Fran Honan is a retired NYC educator and a mom who loves to cook and eat. She grew up mostly in Brooklyn and has lived in Rockaway for over 40 years making memories with her husband Mike, two children and her community. “In nearly every memory stuck in my head and heart there’s food lurking in the background. From time to time I’ll reflect on these old stories–not just of what I ate, but with who, where, why, and how I felt. Food is love, they say, and it’s all you need.” – Franny
The adrenaline turns on when I see 10 pies on the line. My arms are moving automatically. My thinking is sharp. I sauce and reach my fingertips for each fresh ingredient. The order you top is important because the flavors fuse in different ways under the 800-degree heat of burning wood.
In April, I made the decision to push myself out of my comfort zone.
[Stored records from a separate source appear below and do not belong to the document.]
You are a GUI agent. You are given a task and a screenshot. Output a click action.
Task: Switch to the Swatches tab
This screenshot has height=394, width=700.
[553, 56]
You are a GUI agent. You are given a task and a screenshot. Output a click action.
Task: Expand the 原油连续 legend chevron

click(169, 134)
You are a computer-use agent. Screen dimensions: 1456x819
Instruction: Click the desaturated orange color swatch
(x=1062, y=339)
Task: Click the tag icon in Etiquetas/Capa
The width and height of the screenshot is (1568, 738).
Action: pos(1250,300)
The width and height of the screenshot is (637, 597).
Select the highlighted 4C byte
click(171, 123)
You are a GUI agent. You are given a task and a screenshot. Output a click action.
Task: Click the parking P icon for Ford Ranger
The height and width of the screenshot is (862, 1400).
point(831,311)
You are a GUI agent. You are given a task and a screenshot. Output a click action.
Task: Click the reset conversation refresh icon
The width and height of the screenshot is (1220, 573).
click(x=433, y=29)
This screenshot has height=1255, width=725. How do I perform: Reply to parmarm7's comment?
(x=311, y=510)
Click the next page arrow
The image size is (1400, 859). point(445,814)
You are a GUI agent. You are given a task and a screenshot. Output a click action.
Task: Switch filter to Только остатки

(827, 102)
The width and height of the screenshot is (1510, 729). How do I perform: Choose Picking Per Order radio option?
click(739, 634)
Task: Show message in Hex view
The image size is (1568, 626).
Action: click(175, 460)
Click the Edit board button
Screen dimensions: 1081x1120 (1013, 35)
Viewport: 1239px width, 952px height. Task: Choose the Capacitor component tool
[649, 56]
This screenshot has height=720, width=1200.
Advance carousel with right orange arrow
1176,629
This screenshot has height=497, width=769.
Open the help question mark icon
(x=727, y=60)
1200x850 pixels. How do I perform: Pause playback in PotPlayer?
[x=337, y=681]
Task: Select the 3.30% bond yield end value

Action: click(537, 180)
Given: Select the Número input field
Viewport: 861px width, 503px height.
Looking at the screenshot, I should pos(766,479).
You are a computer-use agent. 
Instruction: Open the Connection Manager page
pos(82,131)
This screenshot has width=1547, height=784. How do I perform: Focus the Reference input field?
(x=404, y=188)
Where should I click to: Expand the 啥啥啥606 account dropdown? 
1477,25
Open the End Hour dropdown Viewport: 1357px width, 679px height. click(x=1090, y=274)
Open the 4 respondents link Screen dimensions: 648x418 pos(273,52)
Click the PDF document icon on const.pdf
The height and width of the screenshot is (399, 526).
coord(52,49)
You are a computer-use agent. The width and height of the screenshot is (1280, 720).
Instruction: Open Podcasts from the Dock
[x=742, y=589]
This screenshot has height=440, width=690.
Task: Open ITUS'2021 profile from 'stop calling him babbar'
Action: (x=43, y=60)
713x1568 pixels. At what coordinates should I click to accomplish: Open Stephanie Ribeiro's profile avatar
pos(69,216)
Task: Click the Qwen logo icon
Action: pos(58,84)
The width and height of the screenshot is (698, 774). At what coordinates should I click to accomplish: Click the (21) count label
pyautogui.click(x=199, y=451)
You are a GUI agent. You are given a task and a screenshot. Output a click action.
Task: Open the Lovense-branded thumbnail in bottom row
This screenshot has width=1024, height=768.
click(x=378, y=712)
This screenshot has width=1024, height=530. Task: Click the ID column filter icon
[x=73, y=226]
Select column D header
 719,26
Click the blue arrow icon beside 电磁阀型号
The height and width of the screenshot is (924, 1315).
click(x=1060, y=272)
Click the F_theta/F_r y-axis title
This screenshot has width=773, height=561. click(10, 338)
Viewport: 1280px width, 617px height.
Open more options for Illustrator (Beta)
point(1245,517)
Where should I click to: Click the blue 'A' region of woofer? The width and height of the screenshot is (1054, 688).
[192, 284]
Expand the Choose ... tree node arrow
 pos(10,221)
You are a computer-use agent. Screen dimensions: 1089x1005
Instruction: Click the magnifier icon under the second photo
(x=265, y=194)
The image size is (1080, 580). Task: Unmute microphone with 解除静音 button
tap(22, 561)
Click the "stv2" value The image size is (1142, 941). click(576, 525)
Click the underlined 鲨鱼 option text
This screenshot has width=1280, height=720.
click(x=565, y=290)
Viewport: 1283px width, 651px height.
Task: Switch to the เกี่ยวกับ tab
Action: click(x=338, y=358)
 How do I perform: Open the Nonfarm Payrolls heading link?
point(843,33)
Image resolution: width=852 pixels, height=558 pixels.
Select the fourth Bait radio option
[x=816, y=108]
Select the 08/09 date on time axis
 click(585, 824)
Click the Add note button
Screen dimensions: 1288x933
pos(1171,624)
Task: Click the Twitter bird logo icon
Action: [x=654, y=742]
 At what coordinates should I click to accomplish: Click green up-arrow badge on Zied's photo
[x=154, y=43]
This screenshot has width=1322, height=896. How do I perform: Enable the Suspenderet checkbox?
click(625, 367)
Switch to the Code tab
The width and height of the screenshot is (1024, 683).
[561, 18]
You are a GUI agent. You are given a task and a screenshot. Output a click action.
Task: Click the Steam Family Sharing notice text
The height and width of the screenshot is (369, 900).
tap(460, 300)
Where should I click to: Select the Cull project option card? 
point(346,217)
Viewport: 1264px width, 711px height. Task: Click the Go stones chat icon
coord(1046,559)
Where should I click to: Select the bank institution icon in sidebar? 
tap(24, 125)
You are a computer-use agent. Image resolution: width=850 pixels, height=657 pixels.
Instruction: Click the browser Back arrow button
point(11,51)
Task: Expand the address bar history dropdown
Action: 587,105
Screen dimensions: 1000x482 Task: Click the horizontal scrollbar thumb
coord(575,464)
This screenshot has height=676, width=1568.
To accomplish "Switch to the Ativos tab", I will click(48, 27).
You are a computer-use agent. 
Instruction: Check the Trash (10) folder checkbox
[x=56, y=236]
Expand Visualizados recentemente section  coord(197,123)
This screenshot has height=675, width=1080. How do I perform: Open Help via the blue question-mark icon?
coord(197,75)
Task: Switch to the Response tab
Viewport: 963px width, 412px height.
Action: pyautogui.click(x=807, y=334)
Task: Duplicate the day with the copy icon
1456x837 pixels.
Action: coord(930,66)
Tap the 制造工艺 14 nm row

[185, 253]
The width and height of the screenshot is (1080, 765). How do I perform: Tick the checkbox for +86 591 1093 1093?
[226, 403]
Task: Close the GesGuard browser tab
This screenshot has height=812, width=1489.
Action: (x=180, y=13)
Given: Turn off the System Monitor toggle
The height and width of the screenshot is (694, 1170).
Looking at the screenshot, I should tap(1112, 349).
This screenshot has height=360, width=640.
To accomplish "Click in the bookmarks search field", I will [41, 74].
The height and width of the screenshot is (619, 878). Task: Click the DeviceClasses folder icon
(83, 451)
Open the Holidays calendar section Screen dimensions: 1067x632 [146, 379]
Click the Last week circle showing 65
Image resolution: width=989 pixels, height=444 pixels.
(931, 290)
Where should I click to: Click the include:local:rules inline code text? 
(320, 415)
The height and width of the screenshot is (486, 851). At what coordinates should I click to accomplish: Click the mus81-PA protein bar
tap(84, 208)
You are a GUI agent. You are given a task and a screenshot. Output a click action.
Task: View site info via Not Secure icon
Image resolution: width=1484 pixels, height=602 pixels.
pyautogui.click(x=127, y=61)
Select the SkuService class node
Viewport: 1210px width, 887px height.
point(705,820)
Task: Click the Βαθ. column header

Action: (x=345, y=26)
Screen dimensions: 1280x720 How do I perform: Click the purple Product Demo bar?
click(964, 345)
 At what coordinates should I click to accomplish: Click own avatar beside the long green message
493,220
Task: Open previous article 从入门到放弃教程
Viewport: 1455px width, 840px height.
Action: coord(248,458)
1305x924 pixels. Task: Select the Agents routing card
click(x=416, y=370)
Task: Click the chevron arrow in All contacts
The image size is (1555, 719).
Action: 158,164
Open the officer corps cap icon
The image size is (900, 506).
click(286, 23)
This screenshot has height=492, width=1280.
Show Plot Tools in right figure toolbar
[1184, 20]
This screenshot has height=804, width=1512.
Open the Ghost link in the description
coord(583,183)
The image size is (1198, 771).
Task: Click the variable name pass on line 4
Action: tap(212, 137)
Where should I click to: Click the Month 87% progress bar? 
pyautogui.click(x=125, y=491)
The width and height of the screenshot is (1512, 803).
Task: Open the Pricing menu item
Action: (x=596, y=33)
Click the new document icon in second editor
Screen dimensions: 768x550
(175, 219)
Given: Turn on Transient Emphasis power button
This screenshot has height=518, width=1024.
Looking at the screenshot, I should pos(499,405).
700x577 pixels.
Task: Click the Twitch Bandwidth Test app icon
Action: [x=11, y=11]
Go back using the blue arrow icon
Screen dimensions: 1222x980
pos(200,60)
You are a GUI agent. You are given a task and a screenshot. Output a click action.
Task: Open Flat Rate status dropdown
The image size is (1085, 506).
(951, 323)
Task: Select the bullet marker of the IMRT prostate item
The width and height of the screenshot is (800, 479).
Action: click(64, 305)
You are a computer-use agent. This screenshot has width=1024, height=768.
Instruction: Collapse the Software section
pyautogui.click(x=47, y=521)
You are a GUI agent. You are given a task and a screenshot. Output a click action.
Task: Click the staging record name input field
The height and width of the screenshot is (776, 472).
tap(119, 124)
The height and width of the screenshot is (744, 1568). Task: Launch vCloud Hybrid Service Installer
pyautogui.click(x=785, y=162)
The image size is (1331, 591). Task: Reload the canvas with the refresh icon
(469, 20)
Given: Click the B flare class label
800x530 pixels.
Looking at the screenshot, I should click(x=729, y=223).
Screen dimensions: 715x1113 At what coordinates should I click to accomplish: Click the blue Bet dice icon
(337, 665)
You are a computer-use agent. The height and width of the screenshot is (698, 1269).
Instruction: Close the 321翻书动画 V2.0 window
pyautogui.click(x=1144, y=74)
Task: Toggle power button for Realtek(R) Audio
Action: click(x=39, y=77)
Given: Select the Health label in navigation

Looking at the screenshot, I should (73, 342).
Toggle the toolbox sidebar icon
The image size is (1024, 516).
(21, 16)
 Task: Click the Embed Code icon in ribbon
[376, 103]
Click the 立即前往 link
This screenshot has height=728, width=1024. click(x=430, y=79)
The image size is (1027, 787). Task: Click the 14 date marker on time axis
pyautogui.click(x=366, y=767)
I needed a shift. Where will it lead? I laugh, at 43 years old I’m slingin’ pies. I work in the pizza industry now.
And I love it.
The team at Seany’s Pizza up at the Beach 97th Street concessions is fantastic. On these hot, summer days we’re all in it together. I’m a part of something and I’m learning how to make pizza and I’m smiling and meeting many patrons of pizza – my neighbors, Brooklynites, visitors from all over the U.S., and foreigners on holiday. Pizza is universal.
I uniformly cut unending balls of silky, fresh mozzarella. I spend an hour on Tuesdays slicing jalapeño paper thin on a mandolin and haven’t cut myself as of this date of publication. You measure things in grams. Everything is supersized. I make the sauce too. You can’t lift the immersion blender above the sea level of the sauce or it will explode everywhere. I made that mistake once and never again. That’s how you learn, by making mistakes.

I named my shifts at Seany’s, “Pizza World” because I entered an alternate space. I’m in the present and all I am required to do is make quality pizza. And all of my life stressors disappear when I’m there. It’s simply, pizza all day.
I used to be scared of the walk-in freezer – like in the movies – where you get locked in and freeze to death, but not anymore. Now I welcome the cold jolt as my eyes scan for more Rockaway Soda to bring to the front of the house.
All food items must be labeled and dated for the Board of Health and we clean, clean, clean! Sean runs a tight ship. I thought I got tennis-pizza elbow from mopping but it was a false alarm! Wet mops are heavy. I feel exhausted and alive at the end of the day. Hard work is good for your mind and body.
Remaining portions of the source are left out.